(Saved entries)
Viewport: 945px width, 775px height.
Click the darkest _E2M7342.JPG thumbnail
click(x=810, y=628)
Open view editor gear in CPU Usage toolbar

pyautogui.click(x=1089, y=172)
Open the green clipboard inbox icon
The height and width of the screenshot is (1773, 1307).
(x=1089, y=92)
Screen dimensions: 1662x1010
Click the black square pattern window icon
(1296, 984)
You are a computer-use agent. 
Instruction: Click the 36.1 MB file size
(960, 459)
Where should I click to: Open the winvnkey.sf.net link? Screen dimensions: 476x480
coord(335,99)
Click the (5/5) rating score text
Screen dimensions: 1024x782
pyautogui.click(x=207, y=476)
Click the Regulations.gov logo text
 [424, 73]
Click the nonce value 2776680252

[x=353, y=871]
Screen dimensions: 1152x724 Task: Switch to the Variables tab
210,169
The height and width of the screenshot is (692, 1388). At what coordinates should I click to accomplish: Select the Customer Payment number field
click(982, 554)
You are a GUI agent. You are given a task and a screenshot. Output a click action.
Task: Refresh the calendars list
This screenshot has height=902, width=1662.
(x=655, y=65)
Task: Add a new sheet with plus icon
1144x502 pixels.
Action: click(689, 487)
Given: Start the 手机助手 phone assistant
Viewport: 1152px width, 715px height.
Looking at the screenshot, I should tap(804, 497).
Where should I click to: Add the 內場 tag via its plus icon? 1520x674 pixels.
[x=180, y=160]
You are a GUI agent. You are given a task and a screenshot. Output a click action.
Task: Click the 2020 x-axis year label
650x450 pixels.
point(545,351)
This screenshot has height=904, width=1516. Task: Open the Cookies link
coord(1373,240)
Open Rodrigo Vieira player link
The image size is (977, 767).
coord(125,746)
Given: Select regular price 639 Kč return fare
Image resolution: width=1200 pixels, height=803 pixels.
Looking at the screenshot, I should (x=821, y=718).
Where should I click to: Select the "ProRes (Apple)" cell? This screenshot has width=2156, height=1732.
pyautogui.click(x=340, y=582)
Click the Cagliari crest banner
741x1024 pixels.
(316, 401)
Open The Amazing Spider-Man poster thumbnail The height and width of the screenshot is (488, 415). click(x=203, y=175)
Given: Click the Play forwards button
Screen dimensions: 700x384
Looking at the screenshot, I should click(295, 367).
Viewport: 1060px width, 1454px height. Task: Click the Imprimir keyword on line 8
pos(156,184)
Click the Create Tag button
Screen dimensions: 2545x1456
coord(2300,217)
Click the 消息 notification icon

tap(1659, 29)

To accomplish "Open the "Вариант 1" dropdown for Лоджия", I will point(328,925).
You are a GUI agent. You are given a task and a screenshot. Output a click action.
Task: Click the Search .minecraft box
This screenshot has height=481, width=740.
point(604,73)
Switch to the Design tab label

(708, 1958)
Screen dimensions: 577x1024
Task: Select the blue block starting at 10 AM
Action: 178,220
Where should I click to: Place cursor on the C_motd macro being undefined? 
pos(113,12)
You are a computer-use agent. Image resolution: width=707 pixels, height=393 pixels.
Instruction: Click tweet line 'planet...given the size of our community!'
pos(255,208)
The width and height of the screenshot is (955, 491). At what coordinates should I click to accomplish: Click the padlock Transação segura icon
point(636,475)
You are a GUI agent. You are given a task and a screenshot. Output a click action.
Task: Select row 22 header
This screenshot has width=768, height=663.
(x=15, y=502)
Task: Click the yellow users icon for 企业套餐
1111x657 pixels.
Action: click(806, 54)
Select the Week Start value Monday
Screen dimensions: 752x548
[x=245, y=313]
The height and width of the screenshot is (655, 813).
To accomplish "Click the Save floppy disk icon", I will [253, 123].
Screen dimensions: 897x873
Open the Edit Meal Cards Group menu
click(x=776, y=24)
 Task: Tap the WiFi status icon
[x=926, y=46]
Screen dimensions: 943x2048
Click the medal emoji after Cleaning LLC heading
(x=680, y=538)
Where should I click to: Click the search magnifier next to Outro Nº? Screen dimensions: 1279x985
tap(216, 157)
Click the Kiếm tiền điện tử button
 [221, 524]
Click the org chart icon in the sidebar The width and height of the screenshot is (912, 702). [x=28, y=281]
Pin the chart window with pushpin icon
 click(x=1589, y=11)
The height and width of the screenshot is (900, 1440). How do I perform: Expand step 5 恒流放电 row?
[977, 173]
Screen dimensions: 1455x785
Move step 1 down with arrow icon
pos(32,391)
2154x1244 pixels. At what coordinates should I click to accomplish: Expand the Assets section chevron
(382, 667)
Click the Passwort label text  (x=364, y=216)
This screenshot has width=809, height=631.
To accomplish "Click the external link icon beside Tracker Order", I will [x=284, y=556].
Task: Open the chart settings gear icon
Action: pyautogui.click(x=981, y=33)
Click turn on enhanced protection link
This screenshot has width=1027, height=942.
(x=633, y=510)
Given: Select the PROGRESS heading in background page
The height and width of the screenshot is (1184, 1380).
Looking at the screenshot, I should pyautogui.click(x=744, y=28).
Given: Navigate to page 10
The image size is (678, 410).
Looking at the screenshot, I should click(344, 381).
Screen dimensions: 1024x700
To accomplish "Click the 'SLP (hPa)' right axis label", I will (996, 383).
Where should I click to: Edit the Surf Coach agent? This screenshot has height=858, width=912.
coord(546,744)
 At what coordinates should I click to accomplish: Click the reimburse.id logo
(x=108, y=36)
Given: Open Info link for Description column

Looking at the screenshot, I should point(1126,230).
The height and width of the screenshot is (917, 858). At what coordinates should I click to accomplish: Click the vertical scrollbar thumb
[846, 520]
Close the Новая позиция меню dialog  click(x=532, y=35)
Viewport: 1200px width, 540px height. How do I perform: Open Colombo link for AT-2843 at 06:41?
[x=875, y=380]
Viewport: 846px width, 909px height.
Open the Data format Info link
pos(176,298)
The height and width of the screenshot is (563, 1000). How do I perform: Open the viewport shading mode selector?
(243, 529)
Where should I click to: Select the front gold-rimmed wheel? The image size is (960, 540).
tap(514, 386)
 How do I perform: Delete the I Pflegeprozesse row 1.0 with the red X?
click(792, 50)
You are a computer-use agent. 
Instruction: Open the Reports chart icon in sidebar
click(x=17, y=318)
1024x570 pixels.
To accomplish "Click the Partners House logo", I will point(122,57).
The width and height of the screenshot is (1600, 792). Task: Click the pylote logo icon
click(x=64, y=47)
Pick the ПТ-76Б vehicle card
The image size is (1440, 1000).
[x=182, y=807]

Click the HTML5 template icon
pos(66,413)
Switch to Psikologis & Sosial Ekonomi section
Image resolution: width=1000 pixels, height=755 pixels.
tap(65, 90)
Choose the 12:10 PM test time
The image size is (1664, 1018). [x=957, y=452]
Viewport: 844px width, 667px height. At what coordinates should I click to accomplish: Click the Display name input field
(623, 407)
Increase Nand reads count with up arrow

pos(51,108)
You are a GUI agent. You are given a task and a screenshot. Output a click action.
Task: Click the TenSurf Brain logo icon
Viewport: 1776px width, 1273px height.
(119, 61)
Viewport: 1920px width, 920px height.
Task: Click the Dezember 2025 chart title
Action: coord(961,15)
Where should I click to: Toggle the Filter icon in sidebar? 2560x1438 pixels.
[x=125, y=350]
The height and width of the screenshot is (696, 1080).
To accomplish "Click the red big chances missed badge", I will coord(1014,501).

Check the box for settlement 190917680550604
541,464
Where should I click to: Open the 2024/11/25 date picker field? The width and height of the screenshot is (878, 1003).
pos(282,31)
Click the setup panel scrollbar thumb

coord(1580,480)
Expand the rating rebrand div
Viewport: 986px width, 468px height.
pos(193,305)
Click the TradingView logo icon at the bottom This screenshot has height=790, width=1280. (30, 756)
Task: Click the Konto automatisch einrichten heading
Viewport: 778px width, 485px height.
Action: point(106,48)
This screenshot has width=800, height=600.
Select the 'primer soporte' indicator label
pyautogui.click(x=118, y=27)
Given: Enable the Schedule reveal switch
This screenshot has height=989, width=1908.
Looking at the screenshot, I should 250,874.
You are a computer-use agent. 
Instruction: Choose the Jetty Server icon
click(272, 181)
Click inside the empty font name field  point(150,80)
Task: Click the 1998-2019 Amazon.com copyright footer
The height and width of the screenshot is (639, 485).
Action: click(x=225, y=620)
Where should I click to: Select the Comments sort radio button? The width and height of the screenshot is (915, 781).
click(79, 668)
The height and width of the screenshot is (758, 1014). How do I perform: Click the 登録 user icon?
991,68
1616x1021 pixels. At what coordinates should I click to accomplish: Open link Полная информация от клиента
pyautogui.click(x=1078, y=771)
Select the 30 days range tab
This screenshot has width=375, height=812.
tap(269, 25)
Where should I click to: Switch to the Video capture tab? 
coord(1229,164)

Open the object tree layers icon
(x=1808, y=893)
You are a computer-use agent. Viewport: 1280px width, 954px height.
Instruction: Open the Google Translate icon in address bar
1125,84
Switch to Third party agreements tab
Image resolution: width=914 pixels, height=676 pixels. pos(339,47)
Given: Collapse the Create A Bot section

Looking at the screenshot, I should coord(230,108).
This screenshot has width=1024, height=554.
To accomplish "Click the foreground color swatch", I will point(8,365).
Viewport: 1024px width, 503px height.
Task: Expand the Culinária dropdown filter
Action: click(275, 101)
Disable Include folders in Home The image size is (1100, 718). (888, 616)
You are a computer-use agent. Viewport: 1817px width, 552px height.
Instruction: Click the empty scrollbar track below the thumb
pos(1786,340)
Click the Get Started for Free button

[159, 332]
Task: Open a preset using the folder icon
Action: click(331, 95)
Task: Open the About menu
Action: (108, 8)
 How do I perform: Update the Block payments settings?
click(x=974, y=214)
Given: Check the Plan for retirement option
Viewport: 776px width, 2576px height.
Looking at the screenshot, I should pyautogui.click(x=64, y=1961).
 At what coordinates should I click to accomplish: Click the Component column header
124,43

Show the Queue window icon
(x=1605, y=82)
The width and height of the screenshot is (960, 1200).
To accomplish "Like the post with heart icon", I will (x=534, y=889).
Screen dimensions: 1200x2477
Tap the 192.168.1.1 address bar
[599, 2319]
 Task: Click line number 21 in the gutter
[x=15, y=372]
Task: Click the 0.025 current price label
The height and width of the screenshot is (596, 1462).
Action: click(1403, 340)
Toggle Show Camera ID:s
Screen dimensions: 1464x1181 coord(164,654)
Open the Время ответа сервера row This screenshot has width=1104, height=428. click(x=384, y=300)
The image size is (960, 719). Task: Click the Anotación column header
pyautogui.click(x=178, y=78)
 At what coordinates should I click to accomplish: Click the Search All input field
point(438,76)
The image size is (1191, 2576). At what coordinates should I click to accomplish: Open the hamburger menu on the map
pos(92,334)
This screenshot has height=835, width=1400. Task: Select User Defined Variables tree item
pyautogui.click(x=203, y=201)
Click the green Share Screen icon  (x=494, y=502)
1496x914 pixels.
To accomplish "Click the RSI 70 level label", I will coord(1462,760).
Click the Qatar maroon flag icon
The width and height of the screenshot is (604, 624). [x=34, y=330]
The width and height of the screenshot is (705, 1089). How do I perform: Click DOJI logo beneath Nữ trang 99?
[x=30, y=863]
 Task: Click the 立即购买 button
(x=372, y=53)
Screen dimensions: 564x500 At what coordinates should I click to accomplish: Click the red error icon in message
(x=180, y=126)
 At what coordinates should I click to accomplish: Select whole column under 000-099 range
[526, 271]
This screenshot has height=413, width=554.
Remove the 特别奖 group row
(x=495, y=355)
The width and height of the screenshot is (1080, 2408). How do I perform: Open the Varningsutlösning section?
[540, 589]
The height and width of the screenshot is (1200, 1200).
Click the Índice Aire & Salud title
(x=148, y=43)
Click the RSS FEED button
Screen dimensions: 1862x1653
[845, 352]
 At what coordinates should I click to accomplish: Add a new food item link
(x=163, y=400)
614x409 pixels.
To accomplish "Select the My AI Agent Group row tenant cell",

WHAT YOU SHOULD DO
A bare number is required: the count of lines above with the string "price".

RESULT OF THE EXERCISE
2